This is the entry-point notebook. You'll learn the Managed Agents API surface by doing the most universal thing an agent does: try something, read what happened, try again. We upload a tiny package with two planted bugs, tell the agent to make the tests pass, and watch it work the loop, run the tests, read the traceback, edit the code, rerun, repeat until green.

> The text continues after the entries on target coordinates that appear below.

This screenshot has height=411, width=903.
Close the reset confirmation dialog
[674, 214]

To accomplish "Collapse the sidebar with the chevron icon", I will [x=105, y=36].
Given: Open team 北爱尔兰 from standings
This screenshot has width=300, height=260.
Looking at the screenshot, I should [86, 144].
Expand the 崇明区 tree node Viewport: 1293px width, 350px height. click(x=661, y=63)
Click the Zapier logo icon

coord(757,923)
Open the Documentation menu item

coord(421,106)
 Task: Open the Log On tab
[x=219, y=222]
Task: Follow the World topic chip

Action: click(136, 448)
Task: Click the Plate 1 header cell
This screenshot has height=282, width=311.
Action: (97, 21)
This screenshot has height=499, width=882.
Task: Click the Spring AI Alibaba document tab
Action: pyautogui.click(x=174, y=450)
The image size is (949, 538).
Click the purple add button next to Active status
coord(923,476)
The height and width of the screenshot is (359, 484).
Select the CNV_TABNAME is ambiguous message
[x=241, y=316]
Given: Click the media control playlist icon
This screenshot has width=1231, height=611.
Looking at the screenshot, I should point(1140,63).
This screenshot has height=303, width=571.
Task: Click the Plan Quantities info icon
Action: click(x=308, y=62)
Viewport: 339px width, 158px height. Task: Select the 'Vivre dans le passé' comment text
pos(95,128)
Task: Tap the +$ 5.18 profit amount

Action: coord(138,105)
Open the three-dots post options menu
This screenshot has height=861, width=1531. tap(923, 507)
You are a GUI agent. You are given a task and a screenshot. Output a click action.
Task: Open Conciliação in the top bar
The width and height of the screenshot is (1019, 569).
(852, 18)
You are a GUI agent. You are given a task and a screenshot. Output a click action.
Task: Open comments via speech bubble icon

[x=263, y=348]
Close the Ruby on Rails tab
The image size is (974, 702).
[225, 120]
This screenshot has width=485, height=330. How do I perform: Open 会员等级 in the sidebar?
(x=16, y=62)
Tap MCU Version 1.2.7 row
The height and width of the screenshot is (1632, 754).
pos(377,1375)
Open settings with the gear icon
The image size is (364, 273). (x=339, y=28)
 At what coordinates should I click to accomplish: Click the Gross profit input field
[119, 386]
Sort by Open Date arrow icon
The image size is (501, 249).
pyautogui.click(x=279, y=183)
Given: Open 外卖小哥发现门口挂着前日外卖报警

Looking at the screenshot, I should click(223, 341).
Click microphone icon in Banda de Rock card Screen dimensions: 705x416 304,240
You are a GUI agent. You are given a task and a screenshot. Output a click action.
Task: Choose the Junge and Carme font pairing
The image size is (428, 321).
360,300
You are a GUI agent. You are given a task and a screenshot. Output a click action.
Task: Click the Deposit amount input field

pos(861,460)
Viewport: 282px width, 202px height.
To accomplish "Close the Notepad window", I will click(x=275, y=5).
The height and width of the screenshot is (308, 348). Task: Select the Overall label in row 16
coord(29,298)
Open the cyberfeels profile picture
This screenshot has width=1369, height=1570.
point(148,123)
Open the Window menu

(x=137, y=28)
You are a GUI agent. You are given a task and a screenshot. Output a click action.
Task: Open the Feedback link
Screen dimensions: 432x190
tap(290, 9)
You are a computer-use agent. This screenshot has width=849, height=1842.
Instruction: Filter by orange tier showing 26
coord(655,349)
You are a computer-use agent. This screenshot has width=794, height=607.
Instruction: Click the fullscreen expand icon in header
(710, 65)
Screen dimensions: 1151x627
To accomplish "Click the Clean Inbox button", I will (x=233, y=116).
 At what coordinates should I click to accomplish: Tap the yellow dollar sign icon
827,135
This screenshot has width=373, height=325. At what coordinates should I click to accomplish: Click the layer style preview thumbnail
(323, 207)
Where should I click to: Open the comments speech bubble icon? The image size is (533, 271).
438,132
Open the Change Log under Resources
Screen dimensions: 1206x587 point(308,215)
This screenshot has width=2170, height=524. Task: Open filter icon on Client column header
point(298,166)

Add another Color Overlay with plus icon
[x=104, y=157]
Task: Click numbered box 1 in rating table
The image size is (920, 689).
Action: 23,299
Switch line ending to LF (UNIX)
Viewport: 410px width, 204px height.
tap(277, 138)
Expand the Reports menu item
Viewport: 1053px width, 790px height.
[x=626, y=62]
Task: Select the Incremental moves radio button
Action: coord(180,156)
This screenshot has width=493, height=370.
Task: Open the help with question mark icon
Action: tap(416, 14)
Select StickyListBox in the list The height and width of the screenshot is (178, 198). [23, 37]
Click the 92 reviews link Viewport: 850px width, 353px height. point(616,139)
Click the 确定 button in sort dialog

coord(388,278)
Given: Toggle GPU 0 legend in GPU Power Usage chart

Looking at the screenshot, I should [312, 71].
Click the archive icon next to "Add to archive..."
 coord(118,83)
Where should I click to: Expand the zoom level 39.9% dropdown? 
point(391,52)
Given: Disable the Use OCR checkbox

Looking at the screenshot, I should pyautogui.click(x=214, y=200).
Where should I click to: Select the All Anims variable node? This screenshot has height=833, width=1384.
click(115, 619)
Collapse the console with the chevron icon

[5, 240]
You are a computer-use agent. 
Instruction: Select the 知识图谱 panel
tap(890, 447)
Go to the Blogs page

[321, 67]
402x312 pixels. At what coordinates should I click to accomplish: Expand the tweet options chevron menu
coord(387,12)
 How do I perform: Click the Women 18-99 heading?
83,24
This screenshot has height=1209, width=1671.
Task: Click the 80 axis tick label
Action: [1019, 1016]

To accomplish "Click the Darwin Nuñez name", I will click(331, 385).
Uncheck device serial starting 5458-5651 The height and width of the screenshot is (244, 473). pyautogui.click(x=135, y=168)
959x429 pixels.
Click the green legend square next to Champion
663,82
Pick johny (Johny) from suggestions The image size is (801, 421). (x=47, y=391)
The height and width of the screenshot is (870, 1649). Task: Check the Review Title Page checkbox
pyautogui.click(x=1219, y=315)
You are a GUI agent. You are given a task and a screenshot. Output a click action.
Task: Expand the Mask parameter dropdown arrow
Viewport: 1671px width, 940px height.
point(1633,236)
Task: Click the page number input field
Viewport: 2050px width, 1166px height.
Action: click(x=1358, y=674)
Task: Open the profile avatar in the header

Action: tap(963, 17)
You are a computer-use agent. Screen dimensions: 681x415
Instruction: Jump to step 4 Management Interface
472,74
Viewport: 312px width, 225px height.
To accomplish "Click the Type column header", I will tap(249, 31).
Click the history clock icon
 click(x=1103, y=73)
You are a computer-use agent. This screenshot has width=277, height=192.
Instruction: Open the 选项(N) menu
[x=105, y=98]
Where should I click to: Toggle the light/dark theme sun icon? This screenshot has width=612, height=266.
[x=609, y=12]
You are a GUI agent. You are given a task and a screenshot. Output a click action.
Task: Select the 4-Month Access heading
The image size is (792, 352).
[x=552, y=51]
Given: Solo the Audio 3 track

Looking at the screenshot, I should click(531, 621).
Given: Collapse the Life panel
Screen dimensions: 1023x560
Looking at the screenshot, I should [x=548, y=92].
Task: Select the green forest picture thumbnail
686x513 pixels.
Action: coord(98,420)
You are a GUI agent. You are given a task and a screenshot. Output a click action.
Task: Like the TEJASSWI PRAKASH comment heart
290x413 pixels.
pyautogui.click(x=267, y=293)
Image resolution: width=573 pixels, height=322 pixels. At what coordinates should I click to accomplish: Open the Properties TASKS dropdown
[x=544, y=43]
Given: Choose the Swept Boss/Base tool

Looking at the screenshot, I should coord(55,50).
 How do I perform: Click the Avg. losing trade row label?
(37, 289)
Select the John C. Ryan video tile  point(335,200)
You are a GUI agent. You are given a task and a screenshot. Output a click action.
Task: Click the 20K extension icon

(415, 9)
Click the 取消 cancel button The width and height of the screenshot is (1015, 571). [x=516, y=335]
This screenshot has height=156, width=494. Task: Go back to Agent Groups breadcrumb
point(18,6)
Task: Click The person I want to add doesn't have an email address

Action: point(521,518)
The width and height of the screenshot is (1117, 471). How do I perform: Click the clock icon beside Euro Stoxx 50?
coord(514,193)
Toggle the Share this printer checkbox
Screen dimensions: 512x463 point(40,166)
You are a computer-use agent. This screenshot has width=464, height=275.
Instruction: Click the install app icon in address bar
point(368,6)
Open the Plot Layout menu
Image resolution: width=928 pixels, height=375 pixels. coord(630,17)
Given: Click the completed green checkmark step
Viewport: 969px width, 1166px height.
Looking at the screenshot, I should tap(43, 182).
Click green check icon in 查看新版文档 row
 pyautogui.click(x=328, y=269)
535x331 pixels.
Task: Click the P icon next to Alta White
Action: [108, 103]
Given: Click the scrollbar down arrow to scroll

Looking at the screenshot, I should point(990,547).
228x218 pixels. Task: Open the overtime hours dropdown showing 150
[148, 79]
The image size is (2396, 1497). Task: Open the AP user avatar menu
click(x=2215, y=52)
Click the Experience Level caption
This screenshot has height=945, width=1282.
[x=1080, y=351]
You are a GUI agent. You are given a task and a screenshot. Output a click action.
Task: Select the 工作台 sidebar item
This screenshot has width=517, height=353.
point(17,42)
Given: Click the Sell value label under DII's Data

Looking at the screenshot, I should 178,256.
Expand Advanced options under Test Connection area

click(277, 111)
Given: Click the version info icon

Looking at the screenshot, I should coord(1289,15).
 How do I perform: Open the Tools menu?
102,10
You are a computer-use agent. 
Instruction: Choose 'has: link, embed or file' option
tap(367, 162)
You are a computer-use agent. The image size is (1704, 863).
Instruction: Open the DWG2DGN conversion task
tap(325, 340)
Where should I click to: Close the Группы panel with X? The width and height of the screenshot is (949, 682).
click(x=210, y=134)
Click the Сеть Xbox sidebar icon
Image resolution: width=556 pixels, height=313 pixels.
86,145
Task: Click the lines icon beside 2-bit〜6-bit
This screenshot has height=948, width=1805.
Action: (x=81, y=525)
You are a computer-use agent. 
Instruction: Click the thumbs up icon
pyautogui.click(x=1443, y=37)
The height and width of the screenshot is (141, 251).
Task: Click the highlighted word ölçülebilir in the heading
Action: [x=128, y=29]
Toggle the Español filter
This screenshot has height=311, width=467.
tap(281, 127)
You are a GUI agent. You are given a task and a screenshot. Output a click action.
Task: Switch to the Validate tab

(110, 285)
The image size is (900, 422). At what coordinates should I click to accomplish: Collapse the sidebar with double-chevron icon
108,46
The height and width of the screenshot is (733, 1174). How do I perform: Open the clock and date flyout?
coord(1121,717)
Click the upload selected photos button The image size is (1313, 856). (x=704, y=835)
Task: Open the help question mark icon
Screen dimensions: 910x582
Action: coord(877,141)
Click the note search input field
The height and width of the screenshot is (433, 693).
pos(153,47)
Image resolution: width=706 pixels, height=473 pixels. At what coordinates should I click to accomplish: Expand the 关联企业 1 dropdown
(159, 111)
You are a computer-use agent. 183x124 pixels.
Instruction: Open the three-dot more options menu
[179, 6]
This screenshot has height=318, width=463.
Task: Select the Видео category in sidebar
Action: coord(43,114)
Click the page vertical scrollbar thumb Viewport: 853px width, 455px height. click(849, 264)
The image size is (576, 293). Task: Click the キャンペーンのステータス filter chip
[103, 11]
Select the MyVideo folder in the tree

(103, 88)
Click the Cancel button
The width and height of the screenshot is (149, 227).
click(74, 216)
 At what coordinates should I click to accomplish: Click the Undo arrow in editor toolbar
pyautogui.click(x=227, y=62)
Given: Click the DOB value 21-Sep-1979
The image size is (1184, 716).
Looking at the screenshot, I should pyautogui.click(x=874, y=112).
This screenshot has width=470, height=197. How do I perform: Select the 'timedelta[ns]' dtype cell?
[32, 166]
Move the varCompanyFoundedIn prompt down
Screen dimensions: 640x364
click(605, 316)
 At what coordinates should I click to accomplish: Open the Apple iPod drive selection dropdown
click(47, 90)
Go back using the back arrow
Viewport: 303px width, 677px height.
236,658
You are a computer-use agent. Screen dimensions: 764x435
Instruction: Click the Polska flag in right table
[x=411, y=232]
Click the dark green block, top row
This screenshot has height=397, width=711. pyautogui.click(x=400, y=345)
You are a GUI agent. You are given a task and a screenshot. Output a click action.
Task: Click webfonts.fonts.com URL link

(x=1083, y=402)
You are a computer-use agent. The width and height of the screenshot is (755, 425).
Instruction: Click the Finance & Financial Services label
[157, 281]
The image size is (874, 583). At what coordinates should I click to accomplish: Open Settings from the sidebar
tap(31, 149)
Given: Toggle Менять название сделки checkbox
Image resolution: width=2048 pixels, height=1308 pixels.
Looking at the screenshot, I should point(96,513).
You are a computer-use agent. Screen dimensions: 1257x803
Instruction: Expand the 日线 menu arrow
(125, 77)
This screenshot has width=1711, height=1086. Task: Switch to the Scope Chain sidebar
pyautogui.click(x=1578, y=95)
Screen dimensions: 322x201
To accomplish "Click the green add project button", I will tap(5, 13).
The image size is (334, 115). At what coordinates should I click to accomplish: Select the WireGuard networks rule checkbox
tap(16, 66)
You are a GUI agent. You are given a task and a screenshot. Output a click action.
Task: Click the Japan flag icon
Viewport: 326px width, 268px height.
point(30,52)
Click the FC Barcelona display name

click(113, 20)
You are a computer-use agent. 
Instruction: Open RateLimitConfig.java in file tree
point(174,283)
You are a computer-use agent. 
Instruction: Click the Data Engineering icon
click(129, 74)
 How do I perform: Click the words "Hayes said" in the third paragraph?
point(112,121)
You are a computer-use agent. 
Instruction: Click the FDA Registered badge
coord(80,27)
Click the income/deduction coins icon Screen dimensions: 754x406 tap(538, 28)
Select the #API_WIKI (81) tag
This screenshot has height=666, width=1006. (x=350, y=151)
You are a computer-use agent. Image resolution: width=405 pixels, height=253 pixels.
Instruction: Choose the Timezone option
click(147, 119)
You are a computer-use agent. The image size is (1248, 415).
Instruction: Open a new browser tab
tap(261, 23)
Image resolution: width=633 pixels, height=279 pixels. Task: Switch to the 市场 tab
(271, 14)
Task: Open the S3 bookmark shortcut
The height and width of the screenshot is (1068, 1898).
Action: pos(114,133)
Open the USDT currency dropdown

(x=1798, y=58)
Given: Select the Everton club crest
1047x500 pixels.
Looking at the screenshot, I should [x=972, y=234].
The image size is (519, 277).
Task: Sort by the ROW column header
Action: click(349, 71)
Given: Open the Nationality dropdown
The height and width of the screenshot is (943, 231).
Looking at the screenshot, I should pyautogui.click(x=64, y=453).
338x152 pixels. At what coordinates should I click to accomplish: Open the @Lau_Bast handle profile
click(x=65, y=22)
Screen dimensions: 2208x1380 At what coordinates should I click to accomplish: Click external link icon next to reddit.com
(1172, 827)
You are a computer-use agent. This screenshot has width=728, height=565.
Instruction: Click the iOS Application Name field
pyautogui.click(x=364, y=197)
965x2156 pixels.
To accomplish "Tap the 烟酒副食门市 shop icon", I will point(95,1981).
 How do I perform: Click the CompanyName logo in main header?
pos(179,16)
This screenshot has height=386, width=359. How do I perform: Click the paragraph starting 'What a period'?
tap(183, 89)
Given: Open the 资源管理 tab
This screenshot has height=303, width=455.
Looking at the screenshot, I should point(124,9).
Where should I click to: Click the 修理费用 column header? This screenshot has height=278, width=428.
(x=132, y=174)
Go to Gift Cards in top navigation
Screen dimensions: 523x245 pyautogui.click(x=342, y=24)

Along the way you'll see every API shape the rest of the cookbook builds on: agent / environment / session, the file mount, the event stream, and the archive call. By the end of this notebook you'll have done everything you need to drive an agent end-to-end.

Concepts

Three resources to know about:

  • Agent, a reusable config (model, system prompt, tools)
  • Environment, a container template (packages, networking)
  • Session, binds an agent and an environment, mounts any files the agent needs, and produces an event stream

You create an agent and an environment once and reuse them across many sessions. Each session is one self-contained run.

python
import os
from pathlib import Path
 
from anthropic import Anthropic
 
MODEL = os.environ.get("COOKBOOK_MODEL", "claude-sonnet-4-6")
 
client = Anthropic()
FIXTURE = Path("example_data") / "iterate"

1. Create the agent

The system prompt is deliberately sparse. We want the agent to figure out the iterate loop for itself rather than follow a step-by-step script, the test output makes the task obvious enough without further hand-holding.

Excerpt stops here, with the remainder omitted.